TORC oil and gas pump jack near Granum, Alberta, Canada, May 6, 2020. REUTERS/Todd Korol/File Photo

  • Oil drops but still poised for weekly gains of over 3%
  • Supports the slow recovery of production after Ida prices
  • The dollar index reached a multi-week high

NEW YORK (Reuters) – Oil prices fell on Friday as energy companies in the U.S. Gulf of Mexico resumed production after successive hurricanes in the region halted production.

Both benchmarks Brent and US crude were on track for weekly gains of 3.2% and 3.3%, respectively, due to recent supply tightness due to the hurricane outage.

Brent crude futures were down 42 cents at $75.25 a barrel by 12:48 EST (1648 GMT). US West Texas Intermediate crude futures fell 60 cents to $72.01 a barrel.

Friday’s decline came after five consecutive sessions of gains for Brent crude. On Wednesday, Brent crude hit its highest level since late July, and US crude hit its highest level since early August.

“The reason oil prices have reached such high levels in the past few days is clearly supply disruptions and declining inventories, so after US oil production is back, oil is dropping as expected,” said Nishant Bhushan, oil market analyst at Rystad Energy.
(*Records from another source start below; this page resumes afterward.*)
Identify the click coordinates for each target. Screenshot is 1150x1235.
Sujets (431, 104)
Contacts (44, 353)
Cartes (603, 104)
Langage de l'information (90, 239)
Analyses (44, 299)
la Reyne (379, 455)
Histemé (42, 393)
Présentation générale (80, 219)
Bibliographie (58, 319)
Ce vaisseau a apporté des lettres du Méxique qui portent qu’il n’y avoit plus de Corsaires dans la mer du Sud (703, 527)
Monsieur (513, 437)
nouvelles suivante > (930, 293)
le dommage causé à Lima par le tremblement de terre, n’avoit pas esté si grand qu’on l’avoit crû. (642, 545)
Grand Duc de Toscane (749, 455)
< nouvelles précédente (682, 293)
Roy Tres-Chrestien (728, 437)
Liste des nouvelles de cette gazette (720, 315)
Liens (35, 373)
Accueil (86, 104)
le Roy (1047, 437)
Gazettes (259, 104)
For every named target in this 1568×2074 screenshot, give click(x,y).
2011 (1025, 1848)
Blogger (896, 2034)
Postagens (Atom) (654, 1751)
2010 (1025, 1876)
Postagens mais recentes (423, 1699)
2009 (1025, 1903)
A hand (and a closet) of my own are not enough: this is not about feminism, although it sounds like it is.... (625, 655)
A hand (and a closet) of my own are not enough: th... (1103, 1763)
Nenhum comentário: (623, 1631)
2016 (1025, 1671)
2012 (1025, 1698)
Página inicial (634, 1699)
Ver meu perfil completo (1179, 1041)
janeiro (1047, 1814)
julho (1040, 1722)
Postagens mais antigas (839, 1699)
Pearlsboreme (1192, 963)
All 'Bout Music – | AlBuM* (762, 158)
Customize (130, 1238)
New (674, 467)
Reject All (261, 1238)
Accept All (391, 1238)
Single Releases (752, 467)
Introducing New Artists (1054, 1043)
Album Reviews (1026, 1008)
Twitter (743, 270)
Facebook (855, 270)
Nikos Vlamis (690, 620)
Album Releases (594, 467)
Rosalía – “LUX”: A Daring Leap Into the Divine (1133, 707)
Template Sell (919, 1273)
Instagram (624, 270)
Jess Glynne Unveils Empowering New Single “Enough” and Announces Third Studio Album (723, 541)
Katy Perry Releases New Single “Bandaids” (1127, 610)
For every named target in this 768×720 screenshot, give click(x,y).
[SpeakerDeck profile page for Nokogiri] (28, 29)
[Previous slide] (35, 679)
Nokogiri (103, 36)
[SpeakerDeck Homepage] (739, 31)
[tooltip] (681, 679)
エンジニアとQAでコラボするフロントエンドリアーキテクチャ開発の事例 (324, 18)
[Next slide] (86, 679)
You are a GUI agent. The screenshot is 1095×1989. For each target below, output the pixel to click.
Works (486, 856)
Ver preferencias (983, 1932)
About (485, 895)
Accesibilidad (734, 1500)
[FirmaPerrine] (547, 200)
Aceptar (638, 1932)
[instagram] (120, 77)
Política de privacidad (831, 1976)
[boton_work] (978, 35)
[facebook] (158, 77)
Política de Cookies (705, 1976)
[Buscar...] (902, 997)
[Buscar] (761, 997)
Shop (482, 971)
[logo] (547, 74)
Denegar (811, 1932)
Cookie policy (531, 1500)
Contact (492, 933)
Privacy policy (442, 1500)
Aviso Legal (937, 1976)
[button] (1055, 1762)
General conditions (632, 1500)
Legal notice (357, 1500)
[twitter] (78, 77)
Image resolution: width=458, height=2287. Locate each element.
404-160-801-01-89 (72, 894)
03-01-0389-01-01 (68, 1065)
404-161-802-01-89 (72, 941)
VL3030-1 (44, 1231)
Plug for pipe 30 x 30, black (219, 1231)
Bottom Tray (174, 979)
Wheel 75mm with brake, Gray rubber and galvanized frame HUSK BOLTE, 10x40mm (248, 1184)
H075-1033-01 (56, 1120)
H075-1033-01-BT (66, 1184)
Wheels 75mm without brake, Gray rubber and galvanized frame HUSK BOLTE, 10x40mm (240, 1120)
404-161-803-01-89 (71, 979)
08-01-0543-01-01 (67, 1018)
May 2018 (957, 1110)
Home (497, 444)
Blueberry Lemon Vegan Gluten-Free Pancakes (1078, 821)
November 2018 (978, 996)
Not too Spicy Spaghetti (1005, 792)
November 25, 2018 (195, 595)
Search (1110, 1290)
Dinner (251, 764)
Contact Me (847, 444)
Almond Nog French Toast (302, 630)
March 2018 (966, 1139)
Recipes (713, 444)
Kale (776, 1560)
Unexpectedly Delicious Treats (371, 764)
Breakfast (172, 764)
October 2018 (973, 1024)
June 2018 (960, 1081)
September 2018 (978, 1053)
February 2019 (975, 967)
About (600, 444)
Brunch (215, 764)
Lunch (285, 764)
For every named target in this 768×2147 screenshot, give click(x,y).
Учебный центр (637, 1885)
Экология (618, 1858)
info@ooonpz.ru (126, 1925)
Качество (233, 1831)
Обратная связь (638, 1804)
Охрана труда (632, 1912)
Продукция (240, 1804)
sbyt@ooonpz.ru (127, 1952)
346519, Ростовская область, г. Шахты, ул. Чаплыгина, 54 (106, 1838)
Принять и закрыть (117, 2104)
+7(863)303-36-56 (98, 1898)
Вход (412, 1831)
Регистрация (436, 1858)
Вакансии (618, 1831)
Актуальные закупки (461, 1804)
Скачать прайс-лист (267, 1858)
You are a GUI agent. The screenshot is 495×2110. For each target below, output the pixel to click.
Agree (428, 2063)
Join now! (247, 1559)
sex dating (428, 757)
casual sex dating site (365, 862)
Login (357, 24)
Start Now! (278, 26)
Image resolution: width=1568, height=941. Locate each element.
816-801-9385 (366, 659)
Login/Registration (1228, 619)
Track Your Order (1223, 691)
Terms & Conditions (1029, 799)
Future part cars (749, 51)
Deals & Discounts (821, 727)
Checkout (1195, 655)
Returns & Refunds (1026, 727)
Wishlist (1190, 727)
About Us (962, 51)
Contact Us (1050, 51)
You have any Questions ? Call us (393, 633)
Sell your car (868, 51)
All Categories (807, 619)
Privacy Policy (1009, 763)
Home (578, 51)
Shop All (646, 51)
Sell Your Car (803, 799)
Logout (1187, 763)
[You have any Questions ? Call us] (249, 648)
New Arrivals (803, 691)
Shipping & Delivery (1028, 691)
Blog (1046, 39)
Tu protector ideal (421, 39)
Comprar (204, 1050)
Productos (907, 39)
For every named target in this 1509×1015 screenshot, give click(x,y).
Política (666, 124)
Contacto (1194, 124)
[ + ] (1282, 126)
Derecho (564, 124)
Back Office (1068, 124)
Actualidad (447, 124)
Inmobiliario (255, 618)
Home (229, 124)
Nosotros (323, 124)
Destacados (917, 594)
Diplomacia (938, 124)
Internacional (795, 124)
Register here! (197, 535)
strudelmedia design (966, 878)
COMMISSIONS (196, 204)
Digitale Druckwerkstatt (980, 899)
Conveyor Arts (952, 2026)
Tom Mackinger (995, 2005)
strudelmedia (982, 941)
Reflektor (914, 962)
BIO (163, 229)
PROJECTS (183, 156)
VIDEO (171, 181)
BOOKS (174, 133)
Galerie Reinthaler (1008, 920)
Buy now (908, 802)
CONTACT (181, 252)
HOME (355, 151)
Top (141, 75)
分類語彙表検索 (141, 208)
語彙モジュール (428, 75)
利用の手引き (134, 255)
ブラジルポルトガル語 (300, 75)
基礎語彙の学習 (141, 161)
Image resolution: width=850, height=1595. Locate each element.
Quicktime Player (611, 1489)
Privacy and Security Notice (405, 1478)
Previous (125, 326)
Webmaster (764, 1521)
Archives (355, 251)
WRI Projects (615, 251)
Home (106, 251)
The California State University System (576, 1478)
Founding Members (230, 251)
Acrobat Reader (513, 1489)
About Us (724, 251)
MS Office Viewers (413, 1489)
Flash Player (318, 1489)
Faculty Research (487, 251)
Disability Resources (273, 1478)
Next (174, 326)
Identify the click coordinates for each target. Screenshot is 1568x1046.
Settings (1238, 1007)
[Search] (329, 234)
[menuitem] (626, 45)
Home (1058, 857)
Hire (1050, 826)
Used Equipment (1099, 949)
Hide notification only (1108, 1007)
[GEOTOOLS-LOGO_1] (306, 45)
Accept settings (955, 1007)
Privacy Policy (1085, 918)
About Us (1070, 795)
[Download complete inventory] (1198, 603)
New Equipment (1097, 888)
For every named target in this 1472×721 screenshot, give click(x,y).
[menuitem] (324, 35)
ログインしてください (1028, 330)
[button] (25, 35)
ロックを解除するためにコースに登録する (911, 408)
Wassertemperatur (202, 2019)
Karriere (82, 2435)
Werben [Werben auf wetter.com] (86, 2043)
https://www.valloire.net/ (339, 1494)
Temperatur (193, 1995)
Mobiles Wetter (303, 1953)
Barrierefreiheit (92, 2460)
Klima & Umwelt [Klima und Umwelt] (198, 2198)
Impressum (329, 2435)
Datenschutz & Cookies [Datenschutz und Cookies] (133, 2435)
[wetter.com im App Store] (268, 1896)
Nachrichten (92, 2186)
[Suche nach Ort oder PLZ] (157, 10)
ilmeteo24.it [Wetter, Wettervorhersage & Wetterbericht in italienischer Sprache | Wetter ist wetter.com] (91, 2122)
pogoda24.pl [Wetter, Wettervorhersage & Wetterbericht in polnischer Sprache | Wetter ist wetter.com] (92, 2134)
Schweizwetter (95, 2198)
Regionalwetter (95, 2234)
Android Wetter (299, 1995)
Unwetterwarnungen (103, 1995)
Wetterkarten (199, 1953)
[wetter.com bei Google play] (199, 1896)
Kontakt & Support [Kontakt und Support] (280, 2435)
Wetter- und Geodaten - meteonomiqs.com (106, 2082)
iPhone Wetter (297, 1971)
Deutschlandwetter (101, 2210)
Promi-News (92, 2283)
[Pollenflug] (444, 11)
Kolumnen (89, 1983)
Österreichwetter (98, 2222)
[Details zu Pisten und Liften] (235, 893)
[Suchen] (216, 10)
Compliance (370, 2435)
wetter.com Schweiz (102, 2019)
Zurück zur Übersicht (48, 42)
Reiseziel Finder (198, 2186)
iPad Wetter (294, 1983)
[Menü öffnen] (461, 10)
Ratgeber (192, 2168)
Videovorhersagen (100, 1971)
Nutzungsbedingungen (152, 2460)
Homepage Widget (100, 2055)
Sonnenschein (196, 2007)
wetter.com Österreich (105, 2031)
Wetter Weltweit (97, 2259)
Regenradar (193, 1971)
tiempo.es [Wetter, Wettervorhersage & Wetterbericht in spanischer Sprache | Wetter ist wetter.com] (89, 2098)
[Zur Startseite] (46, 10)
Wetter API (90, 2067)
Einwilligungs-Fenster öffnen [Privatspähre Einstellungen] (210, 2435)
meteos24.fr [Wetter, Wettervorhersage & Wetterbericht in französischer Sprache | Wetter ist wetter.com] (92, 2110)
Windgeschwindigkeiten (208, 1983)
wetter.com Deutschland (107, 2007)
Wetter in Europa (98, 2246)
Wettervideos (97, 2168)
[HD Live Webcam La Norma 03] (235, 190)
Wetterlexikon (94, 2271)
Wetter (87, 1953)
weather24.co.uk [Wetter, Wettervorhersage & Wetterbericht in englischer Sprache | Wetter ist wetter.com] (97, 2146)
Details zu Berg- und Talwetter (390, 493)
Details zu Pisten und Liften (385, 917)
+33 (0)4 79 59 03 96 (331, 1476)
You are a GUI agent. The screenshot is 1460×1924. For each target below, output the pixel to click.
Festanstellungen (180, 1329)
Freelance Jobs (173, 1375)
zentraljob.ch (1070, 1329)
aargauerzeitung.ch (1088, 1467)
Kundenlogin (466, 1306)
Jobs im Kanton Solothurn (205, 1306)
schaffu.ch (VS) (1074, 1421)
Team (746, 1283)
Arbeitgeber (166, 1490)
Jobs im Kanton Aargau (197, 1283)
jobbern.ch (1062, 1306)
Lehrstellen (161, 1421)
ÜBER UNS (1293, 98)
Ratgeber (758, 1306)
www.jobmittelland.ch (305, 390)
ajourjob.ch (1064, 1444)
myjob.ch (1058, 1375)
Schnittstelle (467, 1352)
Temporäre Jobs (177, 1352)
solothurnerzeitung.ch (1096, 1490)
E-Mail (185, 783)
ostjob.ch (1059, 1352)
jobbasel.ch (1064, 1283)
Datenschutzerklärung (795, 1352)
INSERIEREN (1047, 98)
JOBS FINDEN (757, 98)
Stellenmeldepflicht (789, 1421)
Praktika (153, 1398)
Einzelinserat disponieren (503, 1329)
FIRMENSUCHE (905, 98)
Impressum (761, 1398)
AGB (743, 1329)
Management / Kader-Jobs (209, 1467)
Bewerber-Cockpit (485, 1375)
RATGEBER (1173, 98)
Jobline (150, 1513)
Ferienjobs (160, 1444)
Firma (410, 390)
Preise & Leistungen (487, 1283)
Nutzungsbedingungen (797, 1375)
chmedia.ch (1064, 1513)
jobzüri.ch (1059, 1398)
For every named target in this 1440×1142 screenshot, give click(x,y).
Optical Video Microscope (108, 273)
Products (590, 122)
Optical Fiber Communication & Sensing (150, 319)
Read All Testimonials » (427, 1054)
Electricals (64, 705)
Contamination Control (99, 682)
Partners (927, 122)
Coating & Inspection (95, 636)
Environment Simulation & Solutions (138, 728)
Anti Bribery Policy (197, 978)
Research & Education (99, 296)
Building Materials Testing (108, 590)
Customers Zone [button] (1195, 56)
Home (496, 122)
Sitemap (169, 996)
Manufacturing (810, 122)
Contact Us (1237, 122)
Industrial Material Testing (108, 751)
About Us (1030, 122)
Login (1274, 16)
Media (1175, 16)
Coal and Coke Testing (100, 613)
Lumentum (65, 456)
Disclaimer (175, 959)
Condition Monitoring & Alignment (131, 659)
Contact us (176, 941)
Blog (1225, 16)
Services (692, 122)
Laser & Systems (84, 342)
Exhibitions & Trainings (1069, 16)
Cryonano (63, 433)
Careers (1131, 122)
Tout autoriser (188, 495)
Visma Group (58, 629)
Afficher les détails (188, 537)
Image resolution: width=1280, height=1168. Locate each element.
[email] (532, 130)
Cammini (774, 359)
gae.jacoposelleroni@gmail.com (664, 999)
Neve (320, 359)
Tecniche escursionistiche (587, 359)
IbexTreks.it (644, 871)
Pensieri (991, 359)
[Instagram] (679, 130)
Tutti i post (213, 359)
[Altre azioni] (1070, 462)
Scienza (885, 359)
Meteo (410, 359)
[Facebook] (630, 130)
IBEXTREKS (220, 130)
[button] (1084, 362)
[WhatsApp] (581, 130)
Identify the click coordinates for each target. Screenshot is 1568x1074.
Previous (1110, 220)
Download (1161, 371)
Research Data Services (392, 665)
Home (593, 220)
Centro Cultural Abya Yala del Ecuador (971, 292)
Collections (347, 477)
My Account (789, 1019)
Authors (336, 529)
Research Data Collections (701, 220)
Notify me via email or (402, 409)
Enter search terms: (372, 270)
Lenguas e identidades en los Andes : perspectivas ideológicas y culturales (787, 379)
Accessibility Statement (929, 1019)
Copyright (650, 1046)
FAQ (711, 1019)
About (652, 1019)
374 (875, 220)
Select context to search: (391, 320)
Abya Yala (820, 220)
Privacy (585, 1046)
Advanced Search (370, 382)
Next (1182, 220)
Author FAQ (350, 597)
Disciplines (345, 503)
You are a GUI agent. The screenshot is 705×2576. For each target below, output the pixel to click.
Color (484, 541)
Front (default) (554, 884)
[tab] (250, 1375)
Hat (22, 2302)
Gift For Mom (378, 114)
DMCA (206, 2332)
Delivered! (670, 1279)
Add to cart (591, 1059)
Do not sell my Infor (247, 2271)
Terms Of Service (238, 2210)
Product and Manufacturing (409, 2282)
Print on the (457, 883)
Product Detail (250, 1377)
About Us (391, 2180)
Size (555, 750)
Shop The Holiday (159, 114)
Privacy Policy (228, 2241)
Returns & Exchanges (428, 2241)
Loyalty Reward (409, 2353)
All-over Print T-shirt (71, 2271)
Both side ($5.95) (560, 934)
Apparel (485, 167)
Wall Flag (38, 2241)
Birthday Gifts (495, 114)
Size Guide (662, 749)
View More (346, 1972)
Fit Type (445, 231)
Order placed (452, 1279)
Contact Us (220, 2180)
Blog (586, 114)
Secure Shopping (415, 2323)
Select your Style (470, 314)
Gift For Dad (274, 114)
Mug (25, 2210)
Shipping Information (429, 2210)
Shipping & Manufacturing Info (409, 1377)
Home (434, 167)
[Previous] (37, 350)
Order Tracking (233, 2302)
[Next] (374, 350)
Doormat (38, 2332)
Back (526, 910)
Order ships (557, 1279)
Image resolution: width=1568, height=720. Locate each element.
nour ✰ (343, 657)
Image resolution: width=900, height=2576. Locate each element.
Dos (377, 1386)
Crude oil exports from the Gulf Coast are flowing again after Hurricanes Nicholas and Ida depleted 26 million barrels of offshore production. Reuters reported on Thursday that restarts continued with about 28% of US crude production shutting down in the Gulf of Mexico. Read more

The dollar climbed to a multi-week high on Friday, making dollar-denominated crude oil more expensive for those using other currencies. The dollar got a boost from better-than-expected US retail sales data on Thursday. (DXY.) Read more

Friday’s poll showed that US consumer confidence stabilized in early September after falling the previous month to its lowest level in nearly a decade, but consumers remain concerned about inflation. Read more

(Covering by Stephanie Kelly in New York). Additional reporting by Julia Payne in London, Sonali Paul in Melbourne and Roslan Khasawneh in Singapore.

Our criteria: Thomson Reuters Trust Principles.